:: Exercise brief ::
Rewrite the records from the start through the line containing "Open the Tools", including that line, replacing "radio button" with "option button" and leaving everything else unchanged.
==== Records
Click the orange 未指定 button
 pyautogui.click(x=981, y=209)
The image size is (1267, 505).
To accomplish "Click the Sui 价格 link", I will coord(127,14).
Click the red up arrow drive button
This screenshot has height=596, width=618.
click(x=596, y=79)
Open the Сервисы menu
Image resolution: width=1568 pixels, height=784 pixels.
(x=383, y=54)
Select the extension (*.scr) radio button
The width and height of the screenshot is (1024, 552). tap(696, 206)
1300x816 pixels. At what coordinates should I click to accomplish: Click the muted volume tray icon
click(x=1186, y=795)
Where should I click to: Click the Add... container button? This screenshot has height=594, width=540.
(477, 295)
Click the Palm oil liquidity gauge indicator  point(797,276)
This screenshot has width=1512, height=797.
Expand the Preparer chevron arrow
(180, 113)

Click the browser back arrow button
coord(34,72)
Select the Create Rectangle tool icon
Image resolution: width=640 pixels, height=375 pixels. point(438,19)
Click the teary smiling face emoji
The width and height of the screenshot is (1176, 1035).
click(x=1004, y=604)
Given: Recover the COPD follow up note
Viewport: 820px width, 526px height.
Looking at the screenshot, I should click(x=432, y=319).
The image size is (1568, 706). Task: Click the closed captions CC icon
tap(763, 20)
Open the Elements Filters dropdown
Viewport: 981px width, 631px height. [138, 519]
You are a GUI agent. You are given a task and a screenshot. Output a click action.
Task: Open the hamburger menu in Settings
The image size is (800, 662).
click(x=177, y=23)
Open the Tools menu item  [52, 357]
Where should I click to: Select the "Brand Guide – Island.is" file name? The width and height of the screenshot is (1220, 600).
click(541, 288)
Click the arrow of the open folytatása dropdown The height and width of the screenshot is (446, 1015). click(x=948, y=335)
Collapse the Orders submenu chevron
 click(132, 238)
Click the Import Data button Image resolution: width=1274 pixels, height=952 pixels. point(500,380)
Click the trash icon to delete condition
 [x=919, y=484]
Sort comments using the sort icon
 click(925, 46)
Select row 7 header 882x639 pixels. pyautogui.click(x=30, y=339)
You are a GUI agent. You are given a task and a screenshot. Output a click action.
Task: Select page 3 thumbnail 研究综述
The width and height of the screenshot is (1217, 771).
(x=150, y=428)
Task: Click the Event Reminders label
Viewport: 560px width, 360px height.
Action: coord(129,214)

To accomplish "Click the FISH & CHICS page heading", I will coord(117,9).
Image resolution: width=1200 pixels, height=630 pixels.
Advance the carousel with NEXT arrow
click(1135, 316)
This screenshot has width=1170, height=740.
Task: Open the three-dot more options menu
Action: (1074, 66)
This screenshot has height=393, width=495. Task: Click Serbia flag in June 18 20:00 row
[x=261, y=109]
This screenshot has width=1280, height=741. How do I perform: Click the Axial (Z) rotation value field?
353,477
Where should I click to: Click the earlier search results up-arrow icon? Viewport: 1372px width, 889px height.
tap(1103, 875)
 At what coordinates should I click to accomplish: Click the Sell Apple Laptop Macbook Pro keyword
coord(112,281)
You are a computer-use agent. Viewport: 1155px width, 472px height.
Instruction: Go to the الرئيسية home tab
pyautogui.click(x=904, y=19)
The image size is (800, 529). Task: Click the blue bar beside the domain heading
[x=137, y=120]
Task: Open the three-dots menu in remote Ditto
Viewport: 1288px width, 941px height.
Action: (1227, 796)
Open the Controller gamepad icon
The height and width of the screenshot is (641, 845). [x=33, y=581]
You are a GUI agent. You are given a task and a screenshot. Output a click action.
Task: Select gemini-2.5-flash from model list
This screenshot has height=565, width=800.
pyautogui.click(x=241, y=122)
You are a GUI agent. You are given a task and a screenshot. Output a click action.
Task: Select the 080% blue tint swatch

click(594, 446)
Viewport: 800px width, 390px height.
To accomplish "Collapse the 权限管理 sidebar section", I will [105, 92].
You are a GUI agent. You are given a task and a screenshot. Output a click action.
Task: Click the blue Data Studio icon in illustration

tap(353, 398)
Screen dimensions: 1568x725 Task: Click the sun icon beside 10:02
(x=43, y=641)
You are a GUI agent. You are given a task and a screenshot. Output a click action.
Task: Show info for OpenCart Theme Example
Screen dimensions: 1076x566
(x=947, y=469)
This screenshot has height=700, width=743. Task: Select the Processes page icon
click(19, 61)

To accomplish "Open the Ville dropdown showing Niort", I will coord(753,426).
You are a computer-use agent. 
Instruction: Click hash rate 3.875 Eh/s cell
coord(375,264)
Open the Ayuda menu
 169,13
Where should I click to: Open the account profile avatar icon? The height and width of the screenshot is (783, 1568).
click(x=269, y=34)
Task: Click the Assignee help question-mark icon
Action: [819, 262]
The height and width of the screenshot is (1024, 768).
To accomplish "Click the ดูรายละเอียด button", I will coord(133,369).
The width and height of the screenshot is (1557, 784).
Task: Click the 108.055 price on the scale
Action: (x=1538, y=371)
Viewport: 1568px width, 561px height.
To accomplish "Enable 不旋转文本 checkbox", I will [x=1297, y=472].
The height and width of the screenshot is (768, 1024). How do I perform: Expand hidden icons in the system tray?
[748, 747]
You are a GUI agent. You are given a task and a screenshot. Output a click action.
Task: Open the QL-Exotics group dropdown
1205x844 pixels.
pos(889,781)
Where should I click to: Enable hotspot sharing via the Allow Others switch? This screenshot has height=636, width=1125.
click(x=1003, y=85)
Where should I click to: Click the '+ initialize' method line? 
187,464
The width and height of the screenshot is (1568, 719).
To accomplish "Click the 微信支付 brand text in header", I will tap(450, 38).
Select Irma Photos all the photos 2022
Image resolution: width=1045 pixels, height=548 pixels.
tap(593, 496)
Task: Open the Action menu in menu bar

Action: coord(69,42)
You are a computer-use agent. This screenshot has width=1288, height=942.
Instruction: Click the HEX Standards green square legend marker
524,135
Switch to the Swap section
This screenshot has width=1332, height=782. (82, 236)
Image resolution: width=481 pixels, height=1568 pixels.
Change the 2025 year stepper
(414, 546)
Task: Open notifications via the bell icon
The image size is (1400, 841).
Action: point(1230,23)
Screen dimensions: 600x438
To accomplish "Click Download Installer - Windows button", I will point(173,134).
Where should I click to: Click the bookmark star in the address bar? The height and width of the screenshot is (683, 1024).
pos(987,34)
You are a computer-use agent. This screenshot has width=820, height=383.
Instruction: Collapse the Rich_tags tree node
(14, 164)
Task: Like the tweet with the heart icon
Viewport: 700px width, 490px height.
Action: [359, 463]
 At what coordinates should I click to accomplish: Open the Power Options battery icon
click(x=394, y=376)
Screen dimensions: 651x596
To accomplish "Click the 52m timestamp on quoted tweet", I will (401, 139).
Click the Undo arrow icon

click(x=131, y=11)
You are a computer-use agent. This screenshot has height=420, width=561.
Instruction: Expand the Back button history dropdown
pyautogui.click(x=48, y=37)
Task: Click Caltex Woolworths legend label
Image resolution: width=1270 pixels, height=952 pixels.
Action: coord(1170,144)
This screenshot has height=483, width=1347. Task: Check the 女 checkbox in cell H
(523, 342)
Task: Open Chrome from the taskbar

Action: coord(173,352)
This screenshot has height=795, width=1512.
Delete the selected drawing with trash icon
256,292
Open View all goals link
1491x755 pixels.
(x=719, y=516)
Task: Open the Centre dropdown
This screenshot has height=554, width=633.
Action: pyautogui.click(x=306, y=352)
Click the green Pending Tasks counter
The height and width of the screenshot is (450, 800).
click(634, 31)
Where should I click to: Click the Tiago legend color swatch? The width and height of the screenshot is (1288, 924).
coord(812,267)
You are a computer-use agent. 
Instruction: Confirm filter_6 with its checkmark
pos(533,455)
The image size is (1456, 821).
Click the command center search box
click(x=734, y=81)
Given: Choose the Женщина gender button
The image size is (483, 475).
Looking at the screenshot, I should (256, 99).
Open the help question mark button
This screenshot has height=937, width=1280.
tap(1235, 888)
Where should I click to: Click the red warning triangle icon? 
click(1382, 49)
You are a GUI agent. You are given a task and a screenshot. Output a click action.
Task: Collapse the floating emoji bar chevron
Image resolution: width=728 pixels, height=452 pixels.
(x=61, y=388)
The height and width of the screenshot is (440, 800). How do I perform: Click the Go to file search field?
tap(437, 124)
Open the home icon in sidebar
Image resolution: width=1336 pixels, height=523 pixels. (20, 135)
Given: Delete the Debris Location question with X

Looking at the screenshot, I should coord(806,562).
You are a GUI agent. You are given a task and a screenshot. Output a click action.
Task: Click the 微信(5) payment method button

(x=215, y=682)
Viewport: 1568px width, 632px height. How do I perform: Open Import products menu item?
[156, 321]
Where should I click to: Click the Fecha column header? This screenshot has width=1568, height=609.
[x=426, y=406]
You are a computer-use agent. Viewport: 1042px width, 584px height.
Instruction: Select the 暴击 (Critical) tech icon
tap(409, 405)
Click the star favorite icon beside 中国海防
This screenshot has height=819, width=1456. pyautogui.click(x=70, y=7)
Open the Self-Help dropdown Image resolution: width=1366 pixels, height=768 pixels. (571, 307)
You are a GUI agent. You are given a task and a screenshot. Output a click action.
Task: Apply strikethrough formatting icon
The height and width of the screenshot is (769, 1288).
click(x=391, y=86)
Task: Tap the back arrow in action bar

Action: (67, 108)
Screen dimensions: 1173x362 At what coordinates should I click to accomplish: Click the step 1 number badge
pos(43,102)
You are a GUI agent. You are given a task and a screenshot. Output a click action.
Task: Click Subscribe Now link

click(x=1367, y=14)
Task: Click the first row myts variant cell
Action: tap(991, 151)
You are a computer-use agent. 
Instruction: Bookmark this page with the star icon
========
:: Task response ::
Click the orange 未指定 button
 pyautogui.click(x=981, y=209)
The image size is (1267, 505).
To accomplish "Click the Sui 价格 link", I will coord(127,14).
Click the red up arrow drive button
This screenshot has height=596, width=618.
click(x=596, y=79)
Open the Сервисы menu
Image resolution: width=1568 pixels, height=784 pixels.
(x=383, y=54)
Select the extension (*.scr) option button
The width and height of the screenshot is (1024, 552). tap(696, 206)
1300x816 pixels. At what coordinates should I click to accomplish: Click the muted volume tray icon
click(x=1186, y=795)
Where should I click to: Click the Add... container button? This screenshot has height=594, width=540.
(477, 295)
Click the Palm oil liquidity gauge indicator  point(797,276)
This screenshot has width=1512, height=797.
Expand the Preparer chevron arrow
(180, 113)

Click the browser back arrow button
coord(34,72)
Select the Create Rectangle tool icon
Image resolution: width=640 pixels, height=375 pixels. point(438,19)
Click the teary smiling face emoji
The width and height of the screenshot is (1176, 1035).
click(x=1004, y=604)
Given: Recover the COPD follow up note
Viewport: 820px width, 526px height.
Looking at the screenshot, I should click(x=432, y=319).
The image size is (1568, 706). Task: Click the closed captions CC icon
tap(763, 20)
Open the Elements Filters dropdown
Viewport: 981px width, 631px height. [138, 519]
You are a GUI agent. You are given a task and a screenshot. Output a click action.
Task: Open the hamburger menu in Settings
The image size is (800, 662).
click(x=177, y=23)
Open the Tools menu item  [52, 357]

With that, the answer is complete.